> PROBLEM TO WORK ON
Go through the records below and copy out every line that contains the word "above".
/---
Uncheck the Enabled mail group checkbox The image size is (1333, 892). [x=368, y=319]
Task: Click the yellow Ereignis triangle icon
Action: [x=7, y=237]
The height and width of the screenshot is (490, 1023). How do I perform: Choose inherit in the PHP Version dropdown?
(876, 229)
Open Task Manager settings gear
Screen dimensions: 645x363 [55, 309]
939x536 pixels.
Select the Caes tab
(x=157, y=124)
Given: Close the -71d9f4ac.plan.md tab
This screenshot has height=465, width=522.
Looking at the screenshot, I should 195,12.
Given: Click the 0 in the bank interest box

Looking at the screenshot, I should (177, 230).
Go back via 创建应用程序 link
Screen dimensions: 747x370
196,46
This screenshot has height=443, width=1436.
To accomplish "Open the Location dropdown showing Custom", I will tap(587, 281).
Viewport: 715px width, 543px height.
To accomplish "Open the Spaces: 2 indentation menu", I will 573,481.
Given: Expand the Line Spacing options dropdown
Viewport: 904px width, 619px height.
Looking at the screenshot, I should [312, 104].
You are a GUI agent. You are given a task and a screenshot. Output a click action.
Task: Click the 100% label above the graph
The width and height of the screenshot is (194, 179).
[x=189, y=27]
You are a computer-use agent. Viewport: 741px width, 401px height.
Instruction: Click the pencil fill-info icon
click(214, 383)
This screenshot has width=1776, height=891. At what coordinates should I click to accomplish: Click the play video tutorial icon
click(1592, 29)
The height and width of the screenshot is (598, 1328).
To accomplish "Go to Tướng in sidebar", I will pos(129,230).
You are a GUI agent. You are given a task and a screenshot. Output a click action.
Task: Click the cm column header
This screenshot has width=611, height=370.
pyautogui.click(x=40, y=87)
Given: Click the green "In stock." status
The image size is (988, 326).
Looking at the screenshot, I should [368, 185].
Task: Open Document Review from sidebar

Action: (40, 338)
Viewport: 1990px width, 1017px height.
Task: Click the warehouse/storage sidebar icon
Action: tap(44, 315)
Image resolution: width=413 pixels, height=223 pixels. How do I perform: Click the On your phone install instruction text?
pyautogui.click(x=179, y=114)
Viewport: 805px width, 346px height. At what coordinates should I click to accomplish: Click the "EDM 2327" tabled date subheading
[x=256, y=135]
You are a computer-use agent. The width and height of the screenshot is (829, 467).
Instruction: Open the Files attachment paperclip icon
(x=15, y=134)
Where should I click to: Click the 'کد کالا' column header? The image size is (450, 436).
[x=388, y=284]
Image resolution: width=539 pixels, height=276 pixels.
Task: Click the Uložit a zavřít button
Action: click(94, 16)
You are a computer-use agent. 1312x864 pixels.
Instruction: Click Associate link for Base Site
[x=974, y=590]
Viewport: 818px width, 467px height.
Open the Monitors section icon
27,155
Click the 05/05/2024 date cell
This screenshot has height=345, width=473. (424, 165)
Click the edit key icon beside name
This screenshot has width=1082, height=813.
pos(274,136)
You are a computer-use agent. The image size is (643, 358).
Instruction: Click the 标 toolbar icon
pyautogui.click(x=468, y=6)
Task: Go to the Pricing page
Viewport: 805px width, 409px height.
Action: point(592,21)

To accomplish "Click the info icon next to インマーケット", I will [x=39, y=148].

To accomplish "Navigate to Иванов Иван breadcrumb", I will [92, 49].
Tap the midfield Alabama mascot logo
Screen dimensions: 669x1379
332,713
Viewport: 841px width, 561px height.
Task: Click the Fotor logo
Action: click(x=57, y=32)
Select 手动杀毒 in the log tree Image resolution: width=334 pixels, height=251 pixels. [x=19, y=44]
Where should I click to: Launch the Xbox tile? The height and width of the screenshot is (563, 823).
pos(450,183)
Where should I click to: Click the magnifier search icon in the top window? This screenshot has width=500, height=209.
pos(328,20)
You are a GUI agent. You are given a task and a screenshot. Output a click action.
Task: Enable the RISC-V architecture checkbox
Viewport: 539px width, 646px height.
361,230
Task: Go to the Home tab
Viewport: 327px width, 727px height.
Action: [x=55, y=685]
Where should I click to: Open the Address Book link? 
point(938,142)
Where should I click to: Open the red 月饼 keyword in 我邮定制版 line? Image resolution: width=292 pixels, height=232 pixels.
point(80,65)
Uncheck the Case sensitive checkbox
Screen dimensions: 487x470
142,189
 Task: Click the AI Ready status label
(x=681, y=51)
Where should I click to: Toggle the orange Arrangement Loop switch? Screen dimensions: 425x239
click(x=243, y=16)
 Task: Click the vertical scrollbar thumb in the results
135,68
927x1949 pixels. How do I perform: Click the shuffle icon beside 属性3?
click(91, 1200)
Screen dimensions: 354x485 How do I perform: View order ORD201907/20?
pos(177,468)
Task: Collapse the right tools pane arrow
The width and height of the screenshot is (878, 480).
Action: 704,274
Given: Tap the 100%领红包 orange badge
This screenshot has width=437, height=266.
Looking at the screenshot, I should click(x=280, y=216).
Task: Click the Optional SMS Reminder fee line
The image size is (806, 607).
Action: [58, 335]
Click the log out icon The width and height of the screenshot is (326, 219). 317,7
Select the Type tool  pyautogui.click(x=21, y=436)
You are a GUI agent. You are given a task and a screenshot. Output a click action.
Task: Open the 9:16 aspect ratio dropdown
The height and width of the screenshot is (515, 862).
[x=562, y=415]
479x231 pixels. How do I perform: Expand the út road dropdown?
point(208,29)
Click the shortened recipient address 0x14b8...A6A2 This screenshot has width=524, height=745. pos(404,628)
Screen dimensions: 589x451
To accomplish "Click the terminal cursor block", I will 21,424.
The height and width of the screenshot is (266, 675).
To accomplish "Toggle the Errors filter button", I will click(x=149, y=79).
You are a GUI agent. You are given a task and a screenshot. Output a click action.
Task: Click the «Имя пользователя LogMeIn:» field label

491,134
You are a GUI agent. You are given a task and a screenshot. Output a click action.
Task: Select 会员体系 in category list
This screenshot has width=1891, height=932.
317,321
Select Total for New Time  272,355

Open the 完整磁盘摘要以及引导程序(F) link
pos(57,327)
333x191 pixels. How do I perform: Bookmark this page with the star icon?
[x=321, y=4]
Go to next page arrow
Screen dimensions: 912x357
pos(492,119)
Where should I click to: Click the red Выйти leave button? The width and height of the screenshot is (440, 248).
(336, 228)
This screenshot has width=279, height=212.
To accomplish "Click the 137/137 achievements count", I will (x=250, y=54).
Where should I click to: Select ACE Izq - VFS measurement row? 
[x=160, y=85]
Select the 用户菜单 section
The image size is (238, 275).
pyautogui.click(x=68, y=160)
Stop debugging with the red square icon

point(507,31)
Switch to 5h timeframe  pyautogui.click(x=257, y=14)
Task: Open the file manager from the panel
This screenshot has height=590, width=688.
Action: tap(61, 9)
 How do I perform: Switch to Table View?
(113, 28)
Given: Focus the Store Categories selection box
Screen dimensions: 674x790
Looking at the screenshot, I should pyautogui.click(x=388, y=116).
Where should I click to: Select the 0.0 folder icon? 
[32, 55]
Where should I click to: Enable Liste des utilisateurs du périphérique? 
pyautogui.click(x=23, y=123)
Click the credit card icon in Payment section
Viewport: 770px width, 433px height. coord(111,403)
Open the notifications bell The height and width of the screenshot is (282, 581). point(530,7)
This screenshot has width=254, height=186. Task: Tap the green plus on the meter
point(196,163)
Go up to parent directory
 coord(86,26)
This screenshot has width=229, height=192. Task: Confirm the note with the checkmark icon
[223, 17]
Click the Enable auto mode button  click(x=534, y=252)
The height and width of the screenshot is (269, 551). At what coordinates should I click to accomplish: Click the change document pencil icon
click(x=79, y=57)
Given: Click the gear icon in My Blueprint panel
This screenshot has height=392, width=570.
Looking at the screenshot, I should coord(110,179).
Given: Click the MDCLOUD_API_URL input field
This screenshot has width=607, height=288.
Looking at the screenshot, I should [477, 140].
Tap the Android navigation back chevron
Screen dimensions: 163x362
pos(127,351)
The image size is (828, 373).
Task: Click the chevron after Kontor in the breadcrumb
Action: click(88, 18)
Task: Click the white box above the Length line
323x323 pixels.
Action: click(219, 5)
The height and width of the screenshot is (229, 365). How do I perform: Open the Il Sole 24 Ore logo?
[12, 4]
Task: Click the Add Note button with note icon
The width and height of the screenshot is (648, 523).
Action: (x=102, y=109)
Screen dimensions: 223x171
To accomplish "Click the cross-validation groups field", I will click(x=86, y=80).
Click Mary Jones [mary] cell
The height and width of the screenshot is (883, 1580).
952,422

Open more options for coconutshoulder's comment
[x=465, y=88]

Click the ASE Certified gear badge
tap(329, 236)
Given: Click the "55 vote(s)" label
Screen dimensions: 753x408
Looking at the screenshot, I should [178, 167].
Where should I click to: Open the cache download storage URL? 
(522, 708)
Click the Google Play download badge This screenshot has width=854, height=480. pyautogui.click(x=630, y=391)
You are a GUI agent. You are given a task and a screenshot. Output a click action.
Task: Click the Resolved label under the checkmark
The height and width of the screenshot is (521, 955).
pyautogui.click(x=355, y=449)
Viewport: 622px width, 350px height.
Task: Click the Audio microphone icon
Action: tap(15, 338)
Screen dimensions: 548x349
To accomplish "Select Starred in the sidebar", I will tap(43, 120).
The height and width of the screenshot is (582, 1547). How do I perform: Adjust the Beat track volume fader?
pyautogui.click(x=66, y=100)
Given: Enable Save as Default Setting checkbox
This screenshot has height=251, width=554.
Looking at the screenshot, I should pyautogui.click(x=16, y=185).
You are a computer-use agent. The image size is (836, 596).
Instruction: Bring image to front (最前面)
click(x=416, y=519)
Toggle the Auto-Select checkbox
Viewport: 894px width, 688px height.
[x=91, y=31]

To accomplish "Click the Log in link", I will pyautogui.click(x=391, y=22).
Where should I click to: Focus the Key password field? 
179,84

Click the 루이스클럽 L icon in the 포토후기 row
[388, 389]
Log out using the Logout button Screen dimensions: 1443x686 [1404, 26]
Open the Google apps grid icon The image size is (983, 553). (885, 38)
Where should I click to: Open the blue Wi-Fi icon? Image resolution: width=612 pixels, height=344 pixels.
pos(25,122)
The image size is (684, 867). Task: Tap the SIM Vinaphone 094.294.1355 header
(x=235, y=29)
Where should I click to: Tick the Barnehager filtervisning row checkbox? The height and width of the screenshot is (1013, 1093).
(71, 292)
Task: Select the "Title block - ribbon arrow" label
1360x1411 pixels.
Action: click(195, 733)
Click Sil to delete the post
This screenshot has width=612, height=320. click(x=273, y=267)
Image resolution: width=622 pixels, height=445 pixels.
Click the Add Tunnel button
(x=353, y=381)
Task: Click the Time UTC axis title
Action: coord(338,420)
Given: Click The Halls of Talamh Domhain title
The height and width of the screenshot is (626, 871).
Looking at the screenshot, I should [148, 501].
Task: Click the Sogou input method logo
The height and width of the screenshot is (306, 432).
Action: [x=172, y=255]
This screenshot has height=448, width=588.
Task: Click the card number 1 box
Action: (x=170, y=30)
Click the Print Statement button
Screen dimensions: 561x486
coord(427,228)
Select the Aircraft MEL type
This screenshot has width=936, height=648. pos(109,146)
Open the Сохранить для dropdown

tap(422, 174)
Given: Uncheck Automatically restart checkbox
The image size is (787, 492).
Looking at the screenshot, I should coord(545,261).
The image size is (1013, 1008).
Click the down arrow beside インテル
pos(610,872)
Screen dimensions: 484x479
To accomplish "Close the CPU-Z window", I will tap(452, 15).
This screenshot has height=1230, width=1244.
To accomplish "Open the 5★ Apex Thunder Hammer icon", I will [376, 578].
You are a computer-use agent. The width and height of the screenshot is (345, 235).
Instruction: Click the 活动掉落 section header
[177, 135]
\---
> ANSWER SPACE
Task: Click the 100% label above the graph
Task: Click the white box above the Length line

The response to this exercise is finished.